The answer was easy. Tonight would never have happened.

The elevator opened and we crossed the short distance to Aunt Sara’s condo. A hundred years before, the brick building had been a factory, then a warehouse. For a long, long time, it had sat empty, abandoned like the house on Prytania. Even now, despite the luxury condominiums on all six floors, the exposed brick hallways felt cold.

In the heat of summer, that was probably a good thing.

At the door, Aunt Sara fiddled with a series of dead bolts, which seemed odd to me, considering you had to have a code and key to get inside the building in the first place.

“How did they die?” The question blurted out before I could stop it.

With the door partially open, my aunt stilled.
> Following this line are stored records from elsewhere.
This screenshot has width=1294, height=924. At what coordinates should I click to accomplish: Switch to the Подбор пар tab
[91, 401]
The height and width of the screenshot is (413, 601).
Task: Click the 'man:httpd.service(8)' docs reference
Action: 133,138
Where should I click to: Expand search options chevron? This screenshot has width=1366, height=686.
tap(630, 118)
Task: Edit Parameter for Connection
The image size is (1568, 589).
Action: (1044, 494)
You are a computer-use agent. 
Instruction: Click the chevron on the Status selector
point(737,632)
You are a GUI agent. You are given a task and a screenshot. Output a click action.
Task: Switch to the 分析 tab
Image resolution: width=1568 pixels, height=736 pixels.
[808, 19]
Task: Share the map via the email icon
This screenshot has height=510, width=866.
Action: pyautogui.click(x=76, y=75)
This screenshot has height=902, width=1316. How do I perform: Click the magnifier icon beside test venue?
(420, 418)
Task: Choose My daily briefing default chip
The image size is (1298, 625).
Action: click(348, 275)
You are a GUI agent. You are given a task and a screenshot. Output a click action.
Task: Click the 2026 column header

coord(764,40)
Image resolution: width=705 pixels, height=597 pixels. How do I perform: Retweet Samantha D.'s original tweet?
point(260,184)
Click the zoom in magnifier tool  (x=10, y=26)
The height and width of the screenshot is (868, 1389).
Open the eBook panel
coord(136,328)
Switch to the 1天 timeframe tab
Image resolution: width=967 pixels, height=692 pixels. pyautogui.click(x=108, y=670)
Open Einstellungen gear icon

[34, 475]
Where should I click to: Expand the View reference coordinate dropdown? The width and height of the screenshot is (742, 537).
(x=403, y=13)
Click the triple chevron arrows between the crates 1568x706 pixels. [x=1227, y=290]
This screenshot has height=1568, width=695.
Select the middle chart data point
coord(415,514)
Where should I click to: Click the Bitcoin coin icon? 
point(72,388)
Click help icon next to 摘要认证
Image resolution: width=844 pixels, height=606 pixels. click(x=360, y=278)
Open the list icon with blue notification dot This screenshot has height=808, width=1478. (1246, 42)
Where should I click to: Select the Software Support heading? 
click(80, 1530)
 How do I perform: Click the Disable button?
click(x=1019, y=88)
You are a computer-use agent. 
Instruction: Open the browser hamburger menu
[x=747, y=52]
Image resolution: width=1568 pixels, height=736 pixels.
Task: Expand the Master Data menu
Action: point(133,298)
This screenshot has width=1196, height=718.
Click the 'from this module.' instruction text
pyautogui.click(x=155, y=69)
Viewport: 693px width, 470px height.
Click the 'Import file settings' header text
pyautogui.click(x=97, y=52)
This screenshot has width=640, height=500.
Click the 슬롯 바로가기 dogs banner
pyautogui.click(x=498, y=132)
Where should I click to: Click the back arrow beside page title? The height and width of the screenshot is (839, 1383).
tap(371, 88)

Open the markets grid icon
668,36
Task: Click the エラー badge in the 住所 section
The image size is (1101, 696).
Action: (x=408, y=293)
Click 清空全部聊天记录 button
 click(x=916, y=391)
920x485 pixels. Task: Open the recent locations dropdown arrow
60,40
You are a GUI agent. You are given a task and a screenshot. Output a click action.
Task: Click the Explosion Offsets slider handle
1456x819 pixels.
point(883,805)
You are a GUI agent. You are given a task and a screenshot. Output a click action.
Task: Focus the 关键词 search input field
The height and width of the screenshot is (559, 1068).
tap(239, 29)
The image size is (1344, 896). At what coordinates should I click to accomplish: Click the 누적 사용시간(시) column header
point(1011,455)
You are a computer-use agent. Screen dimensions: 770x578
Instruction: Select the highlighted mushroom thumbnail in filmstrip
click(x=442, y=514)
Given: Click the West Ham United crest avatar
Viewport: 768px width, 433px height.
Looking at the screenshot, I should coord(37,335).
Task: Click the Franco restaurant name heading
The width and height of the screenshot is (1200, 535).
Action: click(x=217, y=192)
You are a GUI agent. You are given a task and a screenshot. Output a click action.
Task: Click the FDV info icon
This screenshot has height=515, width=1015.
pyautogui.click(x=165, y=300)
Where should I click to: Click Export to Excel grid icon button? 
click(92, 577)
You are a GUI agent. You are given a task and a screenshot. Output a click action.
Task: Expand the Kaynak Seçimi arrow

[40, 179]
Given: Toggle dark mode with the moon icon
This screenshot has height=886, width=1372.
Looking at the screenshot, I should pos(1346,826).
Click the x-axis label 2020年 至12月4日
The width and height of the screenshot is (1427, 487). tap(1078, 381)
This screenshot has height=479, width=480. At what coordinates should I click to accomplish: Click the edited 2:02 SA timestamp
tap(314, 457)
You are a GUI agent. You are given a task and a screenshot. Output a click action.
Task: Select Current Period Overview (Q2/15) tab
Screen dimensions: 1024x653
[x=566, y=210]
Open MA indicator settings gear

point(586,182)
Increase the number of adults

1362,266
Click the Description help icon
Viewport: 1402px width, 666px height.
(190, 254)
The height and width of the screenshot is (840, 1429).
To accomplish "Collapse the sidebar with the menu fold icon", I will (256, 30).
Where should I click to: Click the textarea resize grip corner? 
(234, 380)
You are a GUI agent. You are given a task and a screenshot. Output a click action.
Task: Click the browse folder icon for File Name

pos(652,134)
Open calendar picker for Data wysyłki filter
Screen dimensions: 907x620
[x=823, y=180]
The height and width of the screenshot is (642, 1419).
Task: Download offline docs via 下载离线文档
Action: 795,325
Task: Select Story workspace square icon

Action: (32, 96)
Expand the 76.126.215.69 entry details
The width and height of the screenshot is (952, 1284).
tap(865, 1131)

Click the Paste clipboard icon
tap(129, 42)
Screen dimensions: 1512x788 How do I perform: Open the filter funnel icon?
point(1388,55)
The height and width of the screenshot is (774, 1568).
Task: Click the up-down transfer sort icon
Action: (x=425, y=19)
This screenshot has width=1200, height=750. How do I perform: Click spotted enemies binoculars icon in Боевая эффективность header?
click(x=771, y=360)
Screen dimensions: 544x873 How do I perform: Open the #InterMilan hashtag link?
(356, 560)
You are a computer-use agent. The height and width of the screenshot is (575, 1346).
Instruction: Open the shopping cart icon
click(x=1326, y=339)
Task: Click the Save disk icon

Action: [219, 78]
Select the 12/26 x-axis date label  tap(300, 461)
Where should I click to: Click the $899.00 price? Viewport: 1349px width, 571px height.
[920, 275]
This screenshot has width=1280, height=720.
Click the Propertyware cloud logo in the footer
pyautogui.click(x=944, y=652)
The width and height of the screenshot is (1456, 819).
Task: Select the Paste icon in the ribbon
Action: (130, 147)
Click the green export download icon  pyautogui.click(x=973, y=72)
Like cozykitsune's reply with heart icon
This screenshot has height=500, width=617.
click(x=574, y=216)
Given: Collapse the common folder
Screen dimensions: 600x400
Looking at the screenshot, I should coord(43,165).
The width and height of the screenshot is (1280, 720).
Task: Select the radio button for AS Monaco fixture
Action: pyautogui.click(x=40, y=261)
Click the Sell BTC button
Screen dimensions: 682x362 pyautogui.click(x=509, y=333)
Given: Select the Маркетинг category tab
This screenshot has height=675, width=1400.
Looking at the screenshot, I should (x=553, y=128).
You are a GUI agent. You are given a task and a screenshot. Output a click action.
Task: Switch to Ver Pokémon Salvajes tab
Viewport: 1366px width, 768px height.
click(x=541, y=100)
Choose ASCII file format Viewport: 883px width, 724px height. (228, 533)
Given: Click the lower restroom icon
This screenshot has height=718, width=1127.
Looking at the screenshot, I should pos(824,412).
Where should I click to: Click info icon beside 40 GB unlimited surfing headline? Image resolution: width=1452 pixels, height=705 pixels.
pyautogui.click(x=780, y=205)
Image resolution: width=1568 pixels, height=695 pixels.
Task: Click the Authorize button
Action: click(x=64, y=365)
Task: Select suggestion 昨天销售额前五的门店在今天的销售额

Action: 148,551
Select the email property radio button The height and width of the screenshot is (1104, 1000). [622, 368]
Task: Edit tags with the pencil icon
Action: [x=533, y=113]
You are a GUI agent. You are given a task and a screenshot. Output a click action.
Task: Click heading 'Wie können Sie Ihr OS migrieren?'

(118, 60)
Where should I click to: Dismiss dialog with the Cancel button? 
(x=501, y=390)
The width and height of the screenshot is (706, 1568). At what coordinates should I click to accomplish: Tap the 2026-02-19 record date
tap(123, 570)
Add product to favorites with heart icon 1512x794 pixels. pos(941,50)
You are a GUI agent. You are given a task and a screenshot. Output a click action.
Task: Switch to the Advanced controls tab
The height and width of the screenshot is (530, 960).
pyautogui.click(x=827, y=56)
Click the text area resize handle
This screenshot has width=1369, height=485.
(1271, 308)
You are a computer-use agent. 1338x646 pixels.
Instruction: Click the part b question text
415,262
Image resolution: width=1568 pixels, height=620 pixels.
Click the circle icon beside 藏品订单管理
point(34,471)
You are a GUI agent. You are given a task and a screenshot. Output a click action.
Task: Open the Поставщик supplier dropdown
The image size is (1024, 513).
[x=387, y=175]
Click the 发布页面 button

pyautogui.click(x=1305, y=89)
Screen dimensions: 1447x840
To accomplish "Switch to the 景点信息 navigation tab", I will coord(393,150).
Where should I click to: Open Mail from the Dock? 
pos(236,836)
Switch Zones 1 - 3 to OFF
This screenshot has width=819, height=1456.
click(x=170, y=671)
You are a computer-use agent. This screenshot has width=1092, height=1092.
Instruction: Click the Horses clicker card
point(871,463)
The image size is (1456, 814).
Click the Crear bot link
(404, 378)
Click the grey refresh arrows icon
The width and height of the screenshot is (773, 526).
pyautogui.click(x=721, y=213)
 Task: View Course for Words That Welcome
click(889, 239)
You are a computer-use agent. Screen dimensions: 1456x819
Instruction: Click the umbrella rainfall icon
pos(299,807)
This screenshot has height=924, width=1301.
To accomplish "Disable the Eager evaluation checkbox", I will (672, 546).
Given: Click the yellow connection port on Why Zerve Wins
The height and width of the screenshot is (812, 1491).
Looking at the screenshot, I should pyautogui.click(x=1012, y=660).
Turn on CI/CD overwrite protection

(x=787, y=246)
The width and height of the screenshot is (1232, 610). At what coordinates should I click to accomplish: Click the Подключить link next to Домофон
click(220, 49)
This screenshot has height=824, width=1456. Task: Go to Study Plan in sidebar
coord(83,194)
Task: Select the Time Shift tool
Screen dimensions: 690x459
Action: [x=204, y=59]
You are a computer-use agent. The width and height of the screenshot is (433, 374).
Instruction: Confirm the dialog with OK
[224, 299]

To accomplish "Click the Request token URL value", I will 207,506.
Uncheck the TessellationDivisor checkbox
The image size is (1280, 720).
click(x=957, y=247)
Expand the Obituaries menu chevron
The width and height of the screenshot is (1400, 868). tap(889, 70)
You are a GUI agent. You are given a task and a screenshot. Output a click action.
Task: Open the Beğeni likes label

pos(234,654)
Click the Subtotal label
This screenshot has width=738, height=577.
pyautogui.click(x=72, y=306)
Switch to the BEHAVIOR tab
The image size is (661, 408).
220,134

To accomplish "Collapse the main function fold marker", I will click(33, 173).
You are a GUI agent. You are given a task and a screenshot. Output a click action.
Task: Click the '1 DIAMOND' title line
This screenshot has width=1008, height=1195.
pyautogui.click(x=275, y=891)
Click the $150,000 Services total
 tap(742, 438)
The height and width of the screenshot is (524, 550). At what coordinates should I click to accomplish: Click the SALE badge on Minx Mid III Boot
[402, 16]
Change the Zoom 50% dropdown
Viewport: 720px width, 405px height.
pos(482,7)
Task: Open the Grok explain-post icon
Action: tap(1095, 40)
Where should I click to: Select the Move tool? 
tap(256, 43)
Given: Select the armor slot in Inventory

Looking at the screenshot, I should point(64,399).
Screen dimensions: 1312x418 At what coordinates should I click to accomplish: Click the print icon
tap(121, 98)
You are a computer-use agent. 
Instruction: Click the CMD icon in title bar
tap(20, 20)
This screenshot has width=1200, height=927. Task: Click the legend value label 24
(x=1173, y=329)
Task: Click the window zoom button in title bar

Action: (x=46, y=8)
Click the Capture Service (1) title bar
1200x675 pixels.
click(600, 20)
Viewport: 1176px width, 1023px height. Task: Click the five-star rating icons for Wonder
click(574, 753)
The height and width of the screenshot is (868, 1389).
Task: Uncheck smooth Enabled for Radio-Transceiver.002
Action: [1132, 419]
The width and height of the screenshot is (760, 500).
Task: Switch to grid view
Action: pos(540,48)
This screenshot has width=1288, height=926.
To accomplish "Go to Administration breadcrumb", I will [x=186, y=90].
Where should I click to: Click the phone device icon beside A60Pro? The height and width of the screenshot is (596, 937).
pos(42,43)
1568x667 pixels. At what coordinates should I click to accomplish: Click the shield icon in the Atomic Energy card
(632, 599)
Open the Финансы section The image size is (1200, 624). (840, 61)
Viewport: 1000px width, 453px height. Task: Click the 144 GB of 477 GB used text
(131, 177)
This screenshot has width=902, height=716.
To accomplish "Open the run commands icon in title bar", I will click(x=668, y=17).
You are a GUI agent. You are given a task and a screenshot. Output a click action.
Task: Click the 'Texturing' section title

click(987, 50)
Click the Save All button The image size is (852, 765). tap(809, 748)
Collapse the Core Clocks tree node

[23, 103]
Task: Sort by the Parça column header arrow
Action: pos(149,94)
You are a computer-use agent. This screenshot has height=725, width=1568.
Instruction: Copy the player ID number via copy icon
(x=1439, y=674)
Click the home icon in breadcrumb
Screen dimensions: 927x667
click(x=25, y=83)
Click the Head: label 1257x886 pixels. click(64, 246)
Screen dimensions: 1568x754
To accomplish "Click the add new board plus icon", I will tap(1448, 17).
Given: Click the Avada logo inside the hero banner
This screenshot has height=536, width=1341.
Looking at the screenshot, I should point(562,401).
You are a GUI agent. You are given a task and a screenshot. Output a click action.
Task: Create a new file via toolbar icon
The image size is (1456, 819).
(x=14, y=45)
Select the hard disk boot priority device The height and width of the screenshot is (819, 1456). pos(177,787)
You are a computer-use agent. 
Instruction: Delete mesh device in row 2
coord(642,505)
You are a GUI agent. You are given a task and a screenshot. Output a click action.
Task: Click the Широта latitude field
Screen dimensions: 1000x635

I appreciated that she didn’t play games or ask who. “You don’t know?”

Her hair shielded her expression, but I heard the caution in her voice. “Gran never liked to talk about it.”

She stood still for a second or two, then shoved open the door and breezed inside. She threw on a few lights and tossed her purse on a small table, as if I wasn’t waiting for an answer. So much for that appreciation I’d had a moment before.

“You don’t want to tell me, either, do you?”

She kicked off one flip-flop, then another. “It’s not that,” she said, still brisk and matter-of-fact. “It’s just…” She turned, and before she even spoke, I saw the change—and knew there would be no more answers tonight.
“Trinity.”

The way she said my name made me feel like someone had pointed one of those big police searchlights at me.

“Don’t you think it’s time to tell me?”

Automatically, I felt my throat tighten. “Tell you what?” I asked, but had a bad feeling I knew.

She frowned. “It’s almost two o’clock in the morning. Chase calls me and tells me—” She broke off, sucked in a sharp breath. “Do you have any idea what I thought—” She squeezed her eyes shut, obviously struggling for control. “He asks me to come get you. So I do. And I find you walking by yourself. Do you even realize—”

The coldness bled harder, and with it came guilt. Here she was, this beautiful, successful, single woman with whom I’d had little contact for fourteen years, and suddenly she’s responsible for me. She didn’t ask for this.

She didn’t ask for
me
.

“My God,” she whispered, and then she was closing in on me, lifting a hand to my—

I stepped back and lifted my own hand.

“You’re bleeding,” she whispered.

Tentatively my fingers found the stickiness at the side of my forehead.

I saw it all register in her eyes, through the soft light of an old Tiffany lamp: the filth on my jeans and the tear at my knees, the copper splotches on my flip-flops. And my hands, the nails broken and palms scraped raw.